On June 5, 2017, Judge Sue E. Myerscough awarded the U.S. Department of Justice, the Federal Trade Commission (“FTC”), and the states of California, Illinois, and North Carolina $280 million in damages after concluding Dish Network (“Dish”) was responsible for millions of “do-not-call” violations over years of “careless and reckless conduct.” See https://www.ftc.gov/system/files/documents/cases/dish_ilc_309cv3073_fact.pdf#page=451.
After noting that statutory damages of more than $8.1 billion was disproportionate and unreasonable, she concluded that 20 percent of Dish’s 2016 after tax profits of $1.4 billion is “appropriate and constitutionally proportionate, reasonable, and consistent with due process.”
The amount of damages involved here is obviously eye-popping, but Dish’s course of conduct cited by the judge shows to me that this award could have been avoided by due diligence dating back a decade with regard to supervision of agents and subagents by active compliance departments and vigilant follow-up on complaints actually received regarding those agents’ behavior by Dish.

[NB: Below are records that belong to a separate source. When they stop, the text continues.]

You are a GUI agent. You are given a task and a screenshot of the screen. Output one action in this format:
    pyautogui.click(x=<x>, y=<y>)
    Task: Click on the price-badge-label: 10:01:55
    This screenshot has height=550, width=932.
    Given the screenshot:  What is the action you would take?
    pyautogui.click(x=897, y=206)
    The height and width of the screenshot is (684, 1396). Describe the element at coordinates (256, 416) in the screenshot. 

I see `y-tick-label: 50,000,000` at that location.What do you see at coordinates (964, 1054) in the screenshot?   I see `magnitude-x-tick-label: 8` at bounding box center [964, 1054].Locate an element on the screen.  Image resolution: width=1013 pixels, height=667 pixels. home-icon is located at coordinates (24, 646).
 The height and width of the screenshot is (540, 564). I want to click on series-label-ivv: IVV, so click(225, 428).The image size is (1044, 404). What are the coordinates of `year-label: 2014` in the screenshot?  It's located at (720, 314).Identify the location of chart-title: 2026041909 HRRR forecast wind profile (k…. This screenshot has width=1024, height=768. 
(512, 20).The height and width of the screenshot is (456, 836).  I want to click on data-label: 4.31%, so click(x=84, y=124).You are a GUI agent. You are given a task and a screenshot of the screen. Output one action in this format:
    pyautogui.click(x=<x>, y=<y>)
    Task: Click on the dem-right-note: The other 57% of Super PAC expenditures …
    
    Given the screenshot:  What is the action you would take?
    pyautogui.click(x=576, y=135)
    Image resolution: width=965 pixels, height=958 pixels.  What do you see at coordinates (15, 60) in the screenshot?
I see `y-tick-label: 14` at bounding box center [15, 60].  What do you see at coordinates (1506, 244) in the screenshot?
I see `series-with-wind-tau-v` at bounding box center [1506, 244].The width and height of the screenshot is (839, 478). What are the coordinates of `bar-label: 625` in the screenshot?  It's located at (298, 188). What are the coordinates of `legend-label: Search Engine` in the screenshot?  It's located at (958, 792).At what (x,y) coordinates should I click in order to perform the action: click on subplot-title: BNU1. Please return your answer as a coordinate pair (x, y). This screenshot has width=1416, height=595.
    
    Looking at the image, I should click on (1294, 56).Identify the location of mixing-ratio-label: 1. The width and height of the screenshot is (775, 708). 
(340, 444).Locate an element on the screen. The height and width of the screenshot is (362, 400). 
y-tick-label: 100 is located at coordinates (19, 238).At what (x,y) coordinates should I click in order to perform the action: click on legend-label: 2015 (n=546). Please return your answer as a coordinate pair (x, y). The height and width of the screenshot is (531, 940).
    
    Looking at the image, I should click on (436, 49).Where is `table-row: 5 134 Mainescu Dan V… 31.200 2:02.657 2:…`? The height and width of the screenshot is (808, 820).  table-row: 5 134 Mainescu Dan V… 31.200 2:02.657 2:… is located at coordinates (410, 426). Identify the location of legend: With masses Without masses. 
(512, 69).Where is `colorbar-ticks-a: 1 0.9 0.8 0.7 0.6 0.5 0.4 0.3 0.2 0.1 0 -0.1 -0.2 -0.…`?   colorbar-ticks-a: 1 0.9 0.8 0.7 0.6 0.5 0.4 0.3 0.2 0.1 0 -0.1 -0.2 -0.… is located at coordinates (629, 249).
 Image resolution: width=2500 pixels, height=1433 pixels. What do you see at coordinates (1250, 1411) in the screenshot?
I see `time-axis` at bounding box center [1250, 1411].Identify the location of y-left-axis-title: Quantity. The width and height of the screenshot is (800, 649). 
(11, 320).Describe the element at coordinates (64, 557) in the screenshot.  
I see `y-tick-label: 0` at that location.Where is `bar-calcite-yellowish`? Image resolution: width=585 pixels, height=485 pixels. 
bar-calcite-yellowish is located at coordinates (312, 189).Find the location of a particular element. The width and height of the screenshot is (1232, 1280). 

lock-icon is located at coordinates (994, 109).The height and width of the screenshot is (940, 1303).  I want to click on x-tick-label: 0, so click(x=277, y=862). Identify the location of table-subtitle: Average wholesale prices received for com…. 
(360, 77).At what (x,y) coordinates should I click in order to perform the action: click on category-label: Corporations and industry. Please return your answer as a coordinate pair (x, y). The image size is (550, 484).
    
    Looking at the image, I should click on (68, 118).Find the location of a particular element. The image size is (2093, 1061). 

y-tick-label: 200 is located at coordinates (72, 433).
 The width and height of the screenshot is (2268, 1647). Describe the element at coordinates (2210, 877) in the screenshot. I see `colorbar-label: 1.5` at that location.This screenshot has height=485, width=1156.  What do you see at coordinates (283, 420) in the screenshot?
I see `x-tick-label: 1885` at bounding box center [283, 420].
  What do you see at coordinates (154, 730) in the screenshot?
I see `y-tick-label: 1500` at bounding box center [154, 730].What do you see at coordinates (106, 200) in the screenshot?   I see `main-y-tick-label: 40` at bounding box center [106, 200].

Any complaint you receive regardless of how ludicrous should be investigated, as where there is “smoke” there may be “fire”. Even if the complaint turns out to be erroneous or without merit, the fact of active investigation and records of that investigation shows due diligence regarding your own activity and that of your agents. So, if you have investigated complaints received, a strong record of compliance exists even for complaints which slipped through, either by error or intentionally.
If the complaint shows some merit, you should correct the activity, and if the agent or subagent refuses or continues with the behavior despite direction, you must cease doing business with that entity or you could be held liable under FTC, Federal Communication Commission, or state law.
One standard of liability plaintiffs and regulators can seek to impose is “strict liability”, i.e. you are responsible, no matter what, for the actions of your agents. This is unlikely to be the standard applied by a court if you have the active compliance regime in place that I described above.
An alternative standard of liability is “accomplice liability” as discussed in the Telemarketing Sales Rule which imposes liability if a business “knows, has reason to know, or consciously avoids knowing” of the wrongdoing of its business partner. I refer to this as the “ostrich rule” in that a business cannot put its head in the sand to avoid knowing of its business partners’ illegal acts.
If you have an active compliance policy and department, investigate complaints and keep a record of taking corrective action as needed, you can be protected from the illegal acts of business partners.
The Judge in this case ruled that Dish did not.